TASK TO CARRY OUT → Convert the material from the line containing "Task: Select the line 辞めそうな人材をピークマップするシステムの導入" up to and including the line containing "tap(876, 35)" into a numbered list, dropping any blank lines.

Items from a dataset
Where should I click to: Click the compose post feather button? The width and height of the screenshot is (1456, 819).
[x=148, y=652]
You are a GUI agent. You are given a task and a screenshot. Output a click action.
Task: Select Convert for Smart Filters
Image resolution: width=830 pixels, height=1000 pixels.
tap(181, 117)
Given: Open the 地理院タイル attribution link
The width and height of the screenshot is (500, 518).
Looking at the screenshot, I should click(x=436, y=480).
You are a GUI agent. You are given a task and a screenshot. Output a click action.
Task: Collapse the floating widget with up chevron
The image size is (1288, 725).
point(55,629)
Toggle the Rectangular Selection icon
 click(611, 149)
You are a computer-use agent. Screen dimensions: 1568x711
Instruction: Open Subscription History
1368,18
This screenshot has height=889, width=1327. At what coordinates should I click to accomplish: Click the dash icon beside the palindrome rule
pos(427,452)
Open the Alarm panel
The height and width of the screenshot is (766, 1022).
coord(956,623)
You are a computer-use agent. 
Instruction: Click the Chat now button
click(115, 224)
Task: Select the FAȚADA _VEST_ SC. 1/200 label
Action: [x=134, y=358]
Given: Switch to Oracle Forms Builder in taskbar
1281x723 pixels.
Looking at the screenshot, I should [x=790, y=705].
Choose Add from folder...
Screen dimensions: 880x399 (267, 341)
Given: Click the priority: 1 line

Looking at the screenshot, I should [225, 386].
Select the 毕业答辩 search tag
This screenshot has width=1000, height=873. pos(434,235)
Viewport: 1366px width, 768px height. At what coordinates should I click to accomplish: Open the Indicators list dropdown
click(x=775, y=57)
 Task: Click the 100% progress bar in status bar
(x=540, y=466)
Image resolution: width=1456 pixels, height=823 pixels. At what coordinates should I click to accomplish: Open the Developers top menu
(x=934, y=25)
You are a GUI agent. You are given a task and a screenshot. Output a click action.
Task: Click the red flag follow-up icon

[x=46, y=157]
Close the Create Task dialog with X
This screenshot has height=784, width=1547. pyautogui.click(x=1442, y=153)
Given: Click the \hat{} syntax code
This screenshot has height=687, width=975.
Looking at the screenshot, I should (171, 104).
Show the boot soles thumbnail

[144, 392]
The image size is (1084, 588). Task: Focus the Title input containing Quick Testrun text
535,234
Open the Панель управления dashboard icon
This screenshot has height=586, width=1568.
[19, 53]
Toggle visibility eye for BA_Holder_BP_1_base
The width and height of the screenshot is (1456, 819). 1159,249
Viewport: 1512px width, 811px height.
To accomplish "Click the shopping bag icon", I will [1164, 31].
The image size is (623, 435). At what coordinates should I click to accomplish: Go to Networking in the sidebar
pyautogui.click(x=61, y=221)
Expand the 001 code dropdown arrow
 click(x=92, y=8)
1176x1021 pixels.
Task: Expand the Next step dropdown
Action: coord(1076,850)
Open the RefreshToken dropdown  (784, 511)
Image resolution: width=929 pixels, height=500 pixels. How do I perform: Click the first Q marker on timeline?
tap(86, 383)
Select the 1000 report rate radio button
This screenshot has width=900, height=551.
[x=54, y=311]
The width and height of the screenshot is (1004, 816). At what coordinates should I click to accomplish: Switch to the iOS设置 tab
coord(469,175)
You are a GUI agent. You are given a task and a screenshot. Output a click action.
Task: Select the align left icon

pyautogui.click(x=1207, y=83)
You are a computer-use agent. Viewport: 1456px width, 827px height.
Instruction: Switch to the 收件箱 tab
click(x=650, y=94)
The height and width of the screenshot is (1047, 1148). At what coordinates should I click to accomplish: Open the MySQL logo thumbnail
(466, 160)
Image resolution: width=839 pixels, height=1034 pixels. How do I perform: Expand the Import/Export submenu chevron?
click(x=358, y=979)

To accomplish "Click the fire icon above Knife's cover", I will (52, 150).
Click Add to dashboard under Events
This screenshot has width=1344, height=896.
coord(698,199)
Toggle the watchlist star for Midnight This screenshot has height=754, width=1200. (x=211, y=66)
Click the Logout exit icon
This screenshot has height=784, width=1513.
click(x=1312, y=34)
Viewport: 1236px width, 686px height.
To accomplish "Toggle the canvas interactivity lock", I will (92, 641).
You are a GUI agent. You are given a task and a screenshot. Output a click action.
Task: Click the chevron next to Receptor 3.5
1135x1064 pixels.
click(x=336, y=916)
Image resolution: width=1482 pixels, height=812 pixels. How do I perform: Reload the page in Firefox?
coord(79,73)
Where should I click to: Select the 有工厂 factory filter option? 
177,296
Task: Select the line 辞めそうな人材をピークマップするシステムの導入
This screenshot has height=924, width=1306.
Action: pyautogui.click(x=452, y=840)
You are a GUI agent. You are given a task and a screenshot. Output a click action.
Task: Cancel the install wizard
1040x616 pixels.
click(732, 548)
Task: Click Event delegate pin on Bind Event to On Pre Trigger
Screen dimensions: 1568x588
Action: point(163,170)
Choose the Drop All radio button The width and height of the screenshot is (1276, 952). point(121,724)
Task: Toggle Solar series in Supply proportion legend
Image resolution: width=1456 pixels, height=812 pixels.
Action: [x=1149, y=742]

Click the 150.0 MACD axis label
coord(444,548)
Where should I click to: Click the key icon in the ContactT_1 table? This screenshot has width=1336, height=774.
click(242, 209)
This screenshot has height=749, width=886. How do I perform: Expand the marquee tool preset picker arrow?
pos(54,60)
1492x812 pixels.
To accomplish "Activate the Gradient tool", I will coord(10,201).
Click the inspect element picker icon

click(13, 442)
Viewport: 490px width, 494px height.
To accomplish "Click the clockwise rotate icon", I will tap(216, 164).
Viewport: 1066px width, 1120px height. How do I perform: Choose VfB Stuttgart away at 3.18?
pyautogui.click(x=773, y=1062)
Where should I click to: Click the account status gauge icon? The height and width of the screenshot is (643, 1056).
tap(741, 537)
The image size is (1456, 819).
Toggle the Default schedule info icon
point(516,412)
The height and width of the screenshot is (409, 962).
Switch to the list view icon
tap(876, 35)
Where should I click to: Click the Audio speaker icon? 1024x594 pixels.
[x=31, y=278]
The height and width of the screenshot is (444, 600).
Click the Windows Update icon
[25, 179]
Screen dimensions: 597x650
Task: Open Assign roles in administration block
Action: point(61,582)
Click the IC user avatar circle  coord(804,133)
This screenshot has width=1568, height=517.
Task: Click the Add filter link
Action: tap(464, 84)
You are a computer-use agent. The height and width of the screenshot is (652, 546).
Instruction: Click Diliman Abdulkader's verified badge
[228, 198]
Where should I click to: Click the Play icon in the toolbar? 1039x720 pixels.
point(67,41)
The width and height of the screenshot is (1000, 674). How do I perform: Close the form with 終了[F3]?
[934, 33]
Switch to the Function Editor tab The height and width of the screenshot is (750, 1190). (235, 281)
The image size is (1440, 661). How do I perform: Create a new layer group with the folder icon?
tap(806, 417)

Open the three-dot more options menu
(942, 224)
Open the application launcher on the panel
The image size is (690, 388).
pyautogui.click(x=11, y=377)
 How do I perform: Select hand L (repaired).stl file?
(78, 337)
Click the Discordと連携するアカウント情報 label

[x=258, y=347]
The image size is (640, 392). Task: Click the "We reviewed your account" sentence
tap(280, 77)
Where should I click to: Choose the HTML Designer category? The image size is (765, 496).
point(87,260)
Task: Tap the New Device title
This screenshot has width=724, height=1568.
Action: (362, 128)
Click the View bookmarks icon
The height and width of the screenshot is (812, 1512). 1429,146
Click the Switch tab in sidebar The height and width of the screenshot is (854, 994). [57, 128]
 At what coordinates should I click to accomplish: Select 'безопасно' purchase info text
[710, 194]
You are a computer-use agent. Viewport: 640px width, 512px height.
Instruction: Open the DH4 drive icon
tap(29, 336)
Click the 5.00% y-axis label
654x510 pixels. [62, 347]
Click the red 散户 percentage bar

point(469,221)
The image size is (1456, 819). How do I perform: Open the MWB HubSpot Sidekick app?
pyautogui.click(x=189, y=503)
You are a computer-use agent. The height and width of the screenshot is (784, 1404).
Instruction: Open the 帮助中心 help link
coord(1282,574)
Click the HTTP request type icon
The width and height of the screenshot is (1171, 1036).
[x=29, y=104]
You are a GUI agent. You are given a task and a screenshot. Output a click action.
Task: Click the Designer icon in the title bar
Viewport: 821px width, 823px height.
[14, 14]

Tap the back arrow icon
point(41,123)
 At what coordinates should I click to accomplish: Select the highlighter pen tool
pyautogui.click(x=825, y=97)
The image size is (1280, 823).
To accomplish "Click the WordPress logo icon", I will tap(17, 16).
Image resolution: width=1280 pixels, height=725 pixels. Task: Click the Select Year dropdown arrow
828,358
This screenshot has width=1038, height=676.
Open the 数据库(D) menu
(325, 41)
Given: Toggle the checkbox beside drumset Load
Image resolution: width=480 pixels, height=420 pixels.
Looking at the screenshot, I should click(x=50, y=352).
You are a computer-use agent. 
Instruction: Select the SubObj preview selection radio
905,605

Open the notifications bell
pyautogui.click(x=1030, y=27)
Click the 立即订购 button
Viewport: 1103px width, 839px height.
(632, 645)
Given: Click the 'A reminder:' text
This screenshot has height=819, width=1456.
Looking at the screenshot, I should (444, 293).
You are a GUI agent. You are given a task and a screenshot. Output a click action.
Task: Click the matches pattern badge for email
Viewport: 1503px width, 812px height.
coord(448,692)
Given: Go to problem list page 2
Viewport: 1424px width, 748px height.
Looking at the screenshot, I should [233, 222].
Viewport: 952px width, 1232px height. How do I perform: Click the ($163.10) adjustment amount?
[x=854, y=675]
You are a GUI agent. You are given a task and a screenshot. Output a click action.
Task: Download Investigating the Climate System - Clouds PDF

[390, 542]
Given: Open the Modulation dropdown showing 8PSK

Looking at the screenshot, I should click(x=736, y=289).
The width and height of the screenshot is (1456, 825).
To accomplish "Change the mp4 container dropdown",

ANSWER BELOW →
1. Task: Select the line 辞めそうな人材をピークマップするシステムの導入
2. This screenshot has height=924, width=1306.
3. Action: pyautogui.click(x=452, y=840)
4. You are a GUI agent. You are given a task and a screenshot. Output a click action.
5. Task: Cancel the install wizard
6. 1040x616 pixels.
7. click(732, 548)
8. Task: Click Event delegate pin on Bind Event to On Pre Trigger
9. Screen dimensions: 1568x588
10. Action: point(163,170)
11. Choose the Drop All radio button The width and height of the screenshot is (1276, 952). point(121,724)
12. Task: Toggle Solar series in Supply proportion legend
13. Image resolution: width=1456 pixels, height=812 pixels.
14. Action: [x=1149, y=742]
15. Click the 150.0 MACD axis label
16. coord(444,548)
17. Where should I click to: Click the key icon in the ContactT_1 table? This screenshot has width=1336, height=774.
18. click(242, 209)
19. This screenshot has height=749, width=886. How do I perform: Expand the marquee tool preset picker arrow?
20. pos(54,60)
21. 1492x812 pixels.
22. To accomplish "Activate the Gradient tool", I will coord(10,201).
23. Click the inspect element picker icon
24. click(13, 442)
25. Viewport: 490px width, 494px height.
26. To accomplish "Click the clockwise rotate icon", I will tap(216, 164).
27. Viewport: 1066px width, 1120px height. How do I perform: Choose VfB Stuttgart away at 3.18?
28. pyautogui.click(x=773, y=1062)
29. Where should I click to: Click the account status gauge icon? The height and width of the screenshot is (643, 1056).
30. tap(741, 537)
31. The image size is (1456, 819).
32. Toggle the Default schedule info icon
33. point(516,412)
34. The height and width of the screenshot is (409, 962).
35. Switch to the list view icon
36. tap(876, 35)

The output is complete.